This report provides examples of how to summarize and display data from Motus stations in the National Estuarine Research Reserve System. The examples can also be adapted to any Motus station.
In these examples, we will explore data from the station named NCNERR - Masonboro Island. The report will show you how to prepare the necessary R packages, download Motus data, analyze and plot Motus data, and analyze Motus data in relation to the NERRS’ System Wide Monitoring Program (SWMP).
The goal of these examples is to encourage users to perform similar analyses. To get started, you can copy the code from the .html or .Rmd version of this file and paste into a new R script, and then edit the script to analyze your own data and modify the analyses and figures.
These examples are meant to complement the results displayed in the Motus dashboard. The methods are conducted with R software and require you to have an introductory understanding of R. Advanced users may also wish to explore additional analyses using the motus package in R.
First, you will need to install and attach the following R packages. If you have not yet installed these packages, remove the hashtag that is before the install.packages() function. After you install the packages the first time, you will not need to install them again. However, you must attach the packages using the library() function each time you start a new R session.
#install.packages(c("dplyr", "ggplot2", "lubridate", "SWMPr"))
library(dplyr)
library(ggplot2)
library(lubridate)
library(SWMPr)
Note that to download specific data, you must be logged in with a Birds Canada user account. This account is free. To register for or log into an account, click the login option in the top right corner of the Motus home page.
After you have a Birds Canada account, you need to download Motus data for a specific station. Go to the Motus dashboard. Click “Find a station.” Our example is for station #12461. After you find your station, click “View Station.” Click the “Download” button near the top of the screen and select “Download detections.” Save the .csv file on your computer.
Next, you will load the data file (the .csv file that you downloaded from the Motus dashboard). The following line of code will open a dialogue box that asks you to select the .csv file. It will also save the data set to an object called ‘d’ (d for data). We will refer to d throughout the rest of this example report.

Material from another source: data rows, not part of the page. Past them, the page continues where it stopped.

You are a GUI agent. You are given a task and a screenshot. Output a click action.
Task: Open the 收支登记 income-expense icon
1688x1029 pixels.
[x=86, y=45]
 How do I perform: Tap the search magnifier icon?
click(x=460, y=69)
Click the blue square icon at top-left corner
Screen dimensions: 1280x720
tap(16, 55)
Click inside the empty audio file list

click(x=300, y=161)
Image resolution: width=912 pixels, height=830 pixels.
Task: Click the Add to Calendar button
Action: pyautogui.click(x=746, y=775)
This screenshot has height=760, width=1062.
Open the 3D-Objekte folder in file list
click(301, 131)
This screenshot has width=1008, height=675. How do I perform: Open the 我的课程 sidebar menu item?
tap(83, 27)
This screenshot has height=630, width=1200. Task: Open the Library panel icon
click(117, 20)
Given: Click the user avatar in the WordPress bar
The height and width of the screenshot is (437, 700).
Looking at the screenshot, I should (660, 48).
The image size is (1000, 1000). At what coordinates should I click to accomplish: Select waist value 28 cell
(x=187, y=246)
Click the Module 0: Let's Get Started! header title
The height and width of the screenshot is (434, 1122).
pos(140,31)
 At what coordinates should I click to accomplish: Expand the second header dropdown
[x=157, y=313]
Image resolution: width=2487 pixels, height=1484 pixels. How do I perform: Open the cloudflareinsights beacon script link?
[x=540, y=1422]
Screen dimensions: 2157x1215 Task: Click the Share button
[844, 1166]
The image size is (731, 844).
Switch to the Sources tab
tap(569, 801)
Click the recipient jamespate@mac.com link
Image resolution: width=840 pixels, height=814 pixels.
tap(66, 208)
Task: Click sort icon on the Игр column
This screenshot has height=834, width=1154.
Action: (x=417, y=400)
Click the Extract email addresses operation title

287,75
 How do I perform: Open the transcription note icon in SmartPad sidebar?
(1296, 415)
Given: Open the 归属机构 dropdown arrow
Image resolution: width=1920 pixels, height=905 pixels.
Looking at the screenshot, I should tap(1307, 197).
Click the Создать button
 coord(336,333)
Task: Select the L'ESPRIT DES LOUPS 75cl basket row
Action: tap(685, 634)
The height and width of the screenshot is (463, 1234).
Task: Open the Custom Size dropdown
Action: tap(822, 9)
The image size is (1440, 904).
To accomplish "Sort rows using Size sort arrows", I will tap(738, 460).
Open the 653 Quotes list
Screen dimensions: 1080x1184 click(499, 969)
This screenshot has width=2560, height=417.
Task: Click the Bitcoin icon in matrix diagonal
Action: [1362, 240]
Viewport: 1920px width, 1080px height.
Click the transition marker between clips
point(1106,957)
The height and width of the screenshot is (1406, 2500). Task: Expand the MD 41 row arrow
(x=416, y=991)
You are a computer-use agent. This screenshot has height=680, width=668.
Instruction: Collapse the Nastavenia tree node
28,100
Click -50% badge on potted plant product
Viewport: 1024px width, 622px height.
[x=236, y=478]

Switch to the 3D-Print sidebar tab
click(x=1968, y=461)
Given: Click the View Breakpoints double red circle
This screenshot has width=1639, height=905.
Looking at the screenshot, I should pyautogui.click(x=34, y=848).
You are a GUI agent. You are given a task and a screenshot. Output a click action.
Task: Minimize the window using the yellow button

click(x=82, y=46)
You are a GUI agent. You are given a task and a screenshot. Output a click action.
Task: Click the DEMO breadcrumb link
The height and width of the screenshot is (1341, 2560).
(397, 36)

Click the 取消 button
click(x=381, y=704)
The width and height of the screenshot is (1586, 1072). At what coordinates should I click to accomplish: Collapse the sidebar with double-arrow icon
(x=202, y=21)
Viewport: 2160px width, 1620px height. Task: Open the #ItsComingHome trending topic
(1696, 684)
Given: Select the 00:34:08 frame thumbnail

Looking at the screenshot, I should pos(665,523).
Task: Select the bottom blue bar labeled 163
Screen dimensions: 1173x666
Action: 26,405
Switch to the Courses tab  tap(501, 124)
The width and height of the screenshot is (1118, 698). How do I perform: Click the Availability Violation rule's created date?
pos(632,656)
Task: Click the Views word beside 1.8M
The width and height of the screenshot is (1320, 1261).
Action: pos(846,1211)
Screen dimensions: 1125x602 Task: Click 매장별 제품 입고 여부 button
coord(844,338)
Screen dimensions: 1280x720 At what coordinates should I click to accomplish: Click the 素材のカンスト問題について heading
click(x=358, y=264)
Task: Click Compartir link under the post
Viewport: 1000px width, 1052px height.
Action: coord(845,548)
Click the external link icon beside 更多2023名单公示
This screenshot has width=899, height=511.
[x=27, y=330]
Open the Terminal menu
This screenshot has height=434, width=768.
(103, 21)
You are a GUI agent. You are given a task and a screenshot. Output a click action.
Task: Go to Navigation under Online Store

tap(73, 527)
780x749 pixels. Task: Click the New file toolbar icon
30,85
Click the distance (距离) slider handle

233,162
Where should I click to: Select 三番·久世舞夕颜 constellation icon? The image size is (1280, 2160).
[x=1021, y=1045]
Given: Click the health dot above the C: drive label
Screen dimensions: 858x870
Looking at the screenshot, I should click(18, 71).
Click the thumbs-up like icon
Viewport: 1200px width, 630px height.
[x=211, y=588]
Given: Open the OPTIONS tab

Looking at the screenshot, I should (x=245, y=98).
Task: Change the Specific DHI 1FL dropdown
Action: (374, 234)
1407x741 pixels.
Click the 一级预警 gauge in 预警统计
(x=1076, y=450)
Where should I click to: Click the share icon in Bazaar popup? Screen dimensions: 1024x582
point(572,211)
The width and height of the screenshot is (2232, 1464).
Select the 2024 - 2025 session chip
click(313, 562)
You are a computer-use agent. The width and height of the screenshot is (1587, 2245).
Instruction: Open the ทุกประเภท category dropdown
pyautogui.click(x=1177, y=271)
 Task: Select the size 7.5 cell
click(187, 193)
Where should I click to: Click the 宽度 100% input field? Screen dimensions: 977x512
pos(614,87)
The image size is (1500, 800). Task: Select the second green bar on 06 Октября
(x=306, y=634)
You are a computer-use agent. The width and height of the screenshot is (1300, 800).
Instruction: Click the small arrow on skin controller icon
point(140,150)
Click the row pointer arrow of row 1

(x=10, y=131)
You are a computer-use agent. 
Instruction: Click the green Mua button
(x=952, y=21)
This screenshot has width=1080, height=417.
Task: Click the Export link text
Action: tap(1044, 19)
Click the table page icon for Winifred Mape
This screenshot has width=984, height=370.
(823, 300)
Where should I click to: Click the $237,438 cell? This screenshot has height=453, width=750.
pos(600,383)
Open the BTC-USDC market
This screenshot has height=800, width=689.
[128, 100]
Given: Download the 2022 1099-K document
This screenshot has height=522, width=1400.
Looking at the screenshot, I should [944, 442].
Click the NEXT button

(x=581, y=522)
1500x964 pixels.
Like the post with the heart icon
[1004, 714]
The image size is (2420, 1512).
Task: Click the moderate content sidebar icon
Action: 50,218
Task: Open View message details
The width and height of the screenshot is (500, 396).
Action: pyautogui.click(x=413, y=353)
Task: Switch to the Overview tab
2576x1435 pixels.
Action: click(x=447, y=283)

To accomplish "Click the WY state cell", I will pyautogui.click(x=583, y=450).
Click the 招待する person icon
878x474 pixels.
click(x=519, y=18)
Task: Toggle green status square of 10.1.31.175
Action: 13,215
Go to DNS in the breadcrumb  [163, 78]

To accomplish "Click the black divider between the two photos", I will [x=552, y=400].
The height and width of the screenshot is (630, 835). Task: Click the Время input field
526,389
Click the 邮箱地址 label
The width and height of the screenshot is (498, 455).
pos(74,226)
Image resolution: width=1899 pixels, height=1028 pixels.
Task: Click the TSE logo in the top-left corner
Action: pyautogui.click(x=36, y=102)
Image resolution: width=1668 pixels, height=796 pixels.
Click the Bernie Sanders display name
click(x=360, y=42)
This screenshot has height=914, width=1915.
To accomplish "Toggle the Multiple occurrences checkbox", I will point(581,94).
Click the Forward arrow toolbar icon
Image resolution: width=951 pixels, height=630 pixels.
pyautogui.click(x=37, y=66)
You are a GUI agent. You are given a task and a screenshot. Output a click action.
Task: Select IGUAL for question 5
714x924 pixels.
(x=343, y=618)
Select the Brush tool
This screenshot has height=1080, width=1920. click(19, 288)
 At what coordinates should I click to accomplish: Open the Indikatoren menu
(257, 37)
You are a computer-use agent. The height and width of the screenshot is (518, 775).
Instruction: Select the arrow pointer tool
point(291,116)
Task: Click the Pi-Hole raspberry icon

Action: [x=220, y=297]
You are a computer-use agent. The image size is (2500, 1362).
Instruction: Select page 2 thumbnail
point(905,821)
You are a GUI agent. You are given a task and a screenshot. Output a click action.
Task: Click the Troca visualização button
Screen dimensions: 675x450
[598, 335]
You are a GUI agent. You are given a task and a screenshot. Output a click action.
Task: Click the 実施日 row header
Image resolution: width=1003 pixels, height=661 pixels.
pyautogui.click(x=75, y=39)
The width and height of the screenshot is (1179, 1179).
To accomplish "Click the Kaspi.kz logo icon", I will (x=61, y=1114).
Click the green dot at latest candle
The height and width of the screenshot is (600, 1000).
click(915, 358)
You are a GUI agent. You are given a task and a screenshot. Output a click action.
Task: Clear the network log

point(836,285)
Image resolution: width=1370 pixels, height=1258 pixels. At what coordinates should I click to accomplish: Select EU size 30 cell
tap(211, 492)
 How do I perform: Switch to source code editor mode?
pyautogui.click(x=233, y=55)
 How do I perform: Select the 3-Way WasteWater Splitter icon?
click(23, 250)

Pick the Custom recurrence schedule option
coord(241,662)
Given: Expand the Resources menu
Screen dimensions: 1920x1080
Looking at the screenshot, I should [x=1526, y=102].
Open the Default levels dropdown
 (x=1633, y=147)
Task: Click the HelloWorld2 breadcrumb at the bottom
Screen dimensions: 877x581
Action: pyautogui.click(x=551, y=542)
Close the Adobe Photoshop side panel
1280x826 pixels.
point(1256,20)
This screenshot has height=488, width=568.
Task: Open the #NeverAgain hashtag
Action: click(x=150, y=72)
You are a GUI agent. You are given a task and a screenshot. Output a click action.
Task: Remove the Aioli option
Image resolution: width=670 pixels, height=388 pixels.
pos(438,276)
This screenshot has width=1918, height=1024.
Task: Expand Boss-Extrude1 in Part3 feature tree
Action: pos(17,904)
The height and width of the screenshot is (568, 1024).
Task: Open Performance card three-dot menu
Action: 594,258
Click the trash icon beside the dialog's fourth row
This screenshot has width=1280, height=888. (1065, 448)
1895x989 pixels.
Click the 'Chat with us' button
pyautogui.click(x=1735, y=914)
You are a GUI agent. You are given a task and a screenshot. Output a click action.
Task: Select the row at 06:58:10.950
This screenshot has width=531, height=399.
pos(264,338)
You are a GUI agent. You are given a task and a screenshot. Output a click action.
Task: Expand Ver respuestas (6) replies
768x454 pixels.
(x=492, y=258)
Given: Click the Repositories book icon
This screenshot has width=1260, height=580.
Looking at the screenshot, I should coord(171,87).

d <- read.csv(file.choose())
Examine the data. The function str() will show you the column names in the data set. NROW() will show you the number of rows in the data set.
str(d)
NROW(d)
## [1] 2506
Note that some stations have commas in the station name, which leads to incorrect formatting when the data are treated as comma separated values, as is done in this report. Therefore, it is necessary for the user to examine their data and manually correct data misalignments if they are present and pose a problem for analysis.
Before analyzing detections with respect to time, we need to convert data to a date-time format (POSIXct), set times to UTC (the default time used by Motus data), and then convert to the local timezone of the Motus station of interest. Then add variables for year, month, and hour so that we can summarize based on those timeframes.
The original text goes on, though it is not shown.